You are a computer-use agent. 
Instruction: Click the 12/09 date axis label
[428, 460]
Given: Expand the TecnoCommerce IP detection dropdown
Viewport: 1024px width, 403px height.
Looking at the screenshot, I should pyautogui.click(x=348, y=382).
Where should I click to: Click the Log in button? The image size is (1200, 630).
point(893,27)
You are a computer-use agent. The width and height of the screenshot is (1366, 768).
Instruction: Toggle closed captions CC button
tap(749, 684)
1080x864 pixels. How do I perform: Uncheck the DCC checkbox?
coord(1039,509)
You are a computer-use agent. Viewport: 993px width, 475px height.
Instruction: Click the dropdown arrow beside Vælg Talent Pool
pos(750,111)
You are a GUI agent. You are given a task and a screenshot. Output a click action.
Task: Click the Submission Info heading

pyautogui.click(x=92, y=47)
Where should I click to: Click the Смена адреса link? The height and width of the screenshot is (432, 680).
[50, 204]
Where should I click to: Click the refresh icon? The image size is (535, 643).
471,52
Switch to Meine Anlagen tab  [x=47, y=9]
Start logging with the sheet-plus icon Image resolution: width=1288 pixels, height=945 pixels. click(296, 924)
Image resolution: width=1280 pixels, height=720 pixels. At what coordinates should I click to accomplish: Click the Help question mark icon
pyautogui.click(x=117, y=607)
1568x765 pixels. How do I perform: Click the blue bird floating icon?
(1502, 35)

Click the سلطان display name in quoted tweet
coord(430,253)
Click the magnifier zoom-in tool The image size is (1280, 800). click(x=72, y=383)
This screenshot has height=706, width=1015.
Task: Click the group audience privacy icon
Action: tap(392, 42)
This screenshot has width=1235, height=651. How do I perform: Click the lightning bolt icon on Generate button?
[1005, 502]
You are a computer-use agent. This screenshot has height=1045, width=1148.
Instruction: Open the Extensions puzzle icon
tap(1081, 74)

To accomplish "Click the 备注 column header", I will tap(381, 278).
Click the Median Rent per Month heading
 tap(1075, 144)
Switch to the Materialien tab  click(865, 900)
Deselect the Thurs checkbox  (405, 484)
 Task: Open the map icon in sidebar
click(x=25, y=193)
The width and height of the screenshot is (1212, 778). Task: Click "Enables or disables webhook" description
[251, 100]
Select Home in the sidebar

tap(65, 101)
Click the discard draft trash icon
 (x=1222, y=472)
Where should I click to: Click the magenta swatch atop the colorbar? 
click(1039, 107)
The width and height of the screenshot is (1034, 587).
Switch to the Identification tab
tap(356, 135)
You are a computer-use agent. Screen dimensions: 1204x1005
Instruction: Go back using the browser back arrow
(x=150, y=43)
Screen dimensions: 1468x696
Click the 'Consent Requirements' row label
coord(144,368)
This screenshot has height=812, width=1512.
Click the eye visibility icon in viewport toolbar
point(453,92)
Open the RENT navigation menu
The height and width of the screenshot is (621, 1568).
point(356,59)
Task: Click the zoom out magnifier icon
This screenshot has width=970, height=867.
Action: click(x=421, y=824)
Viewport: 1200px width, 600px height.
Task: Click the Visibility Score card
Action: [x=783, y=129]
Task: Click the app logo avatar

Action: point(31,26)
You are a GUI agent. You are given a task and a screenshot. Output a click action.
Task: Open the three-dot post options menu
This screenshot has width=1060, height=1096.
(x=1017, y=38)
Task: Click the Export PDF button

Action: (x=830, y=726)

========================================

Each entry, exactly as written, should be set down once more.

> _RESPONSE AREA_
You are a computer-use agent. 
Instruction: Click the 12/09 date axis label
[428, 460]
Given: Expand the TecnoCommerce IP detection dropdown
Viewport: 1024px width, 403px height.
Looking at the screenshot, I should pyautogui.click(x=348, y=382).
Where should I click to: Click the Log in button? The image size is (1200, 630).
point(893,27)
You are a computer-use agent. The width and height of the screenshot is (1366, 768).
Instruction: Toggle closed captions CC button
tap(749, 684)
1080x864 pixels. How do I perform: Uncheck the DCC checkbox?
coord(1039,509)
You are a computer-use agent. Viewport: 993px width, 475px height.
Instruction: Click the dropdown arrow beside Vælg Talent Pool
pos(750,111)
You are a GUI agent. You are given a task and a screenshot. Output a click action.
Task: Click the Submission Info heading

pyautogui.click(x=92, y=47)
Where should I click to: Click the Смена адреса link? The height and width of the screenshot is (432, 680).
[50, 204]
Where should I click to: Click the refresh icon? The image size is (535, 643).
471,52
Switch to Meine Anlagen tab  [x=47, y=9]
Start logging with the sheet-plus icon Image resolution: width=1288 pixels, height=945 pixels. click(296, 924)
Image resolution: width=1280 pixels, height=720 pixels. At what coordinates should I click to accomplish: Click the Help question mark icon
pyautogui.click(x=117, y=607)
1568x765 pixels. How do I perform: Click the blue bird floating icon?
(1502, 35)

Click the سلطان display name in quoted tweet
coord(430,253)
Click the magnifier zoom-in tool The image size is (1280, 800). click(x=72, y=383)
This screenshot has height=706, width=1015.
Task: Click the group audience privacy icon
Action: tap(392, 42)
This screenshot has width=1235, height=651. How do I perform: Click the lightning bolt icon on Generate button?
[1005, 502]
You are a computer-use agent. This screenshot has height=1045, width=1148.
Instruction: Open the Extensions puzzle icon
tap(1081, 74)

To accomplish "Click the 备注 column header", I will tap(381, 278).
Click the Median Rent per Month heading
 tap(1075, 144)
Switch to the Materialien tab  click(865, 900)
Deselect the Thurs checkbox  (405, 484)
 Task: Open the map icon in sidebar
click(x=25, y=193)
The width and height of the screenshot is (1212, 778). Task: Click "Enables or disables webhook" description
[251, 100]
Select Home in the sidebar

tap(65, 101)
Click the discard draft trash icon
 (x=1222, y=472)
Where should I click to: Click the magenta swatch atop the colorbar? 
click(1039, 107)
The width and height of the screenshot is (1034, 587).
Switch to the Identification tab
tap(356, 135)
You are a computer-use agent. Screen dimensions: 1204x1005
Instruction: Go back using the browser back arrow
(x=150, y=43)
Screen dimensions: 1468x696
Click the 'Consent Requirements' row label
coord(144,368)
This screenshot has height=812, width=1512.
Click the eye visibility icon in viewport toolbar
point(453,92)
Open the RENT navigation menu
The height and width of the screenshot is (621, 1568).
point(356,59)
Task: Click the zoom out magnifier icon
This screenshot has width=970, height=867.
Action: click(x=421, y=824)
Viewport: 1200px width, 600px height.
Task: Click the Visibility Score card
Action: [x=783, y=129]
Task: Click the app logo avatar

Action: point(31,26)
You are a GUI agent. You are given a task and a screenshot. Output a click action.
Task: Open the three-dot post options menu
This screenshot has width=1060, height=1096.
(x=1017, y=38)
Task: Click the Export PDF button

Action: (x=830, y=726)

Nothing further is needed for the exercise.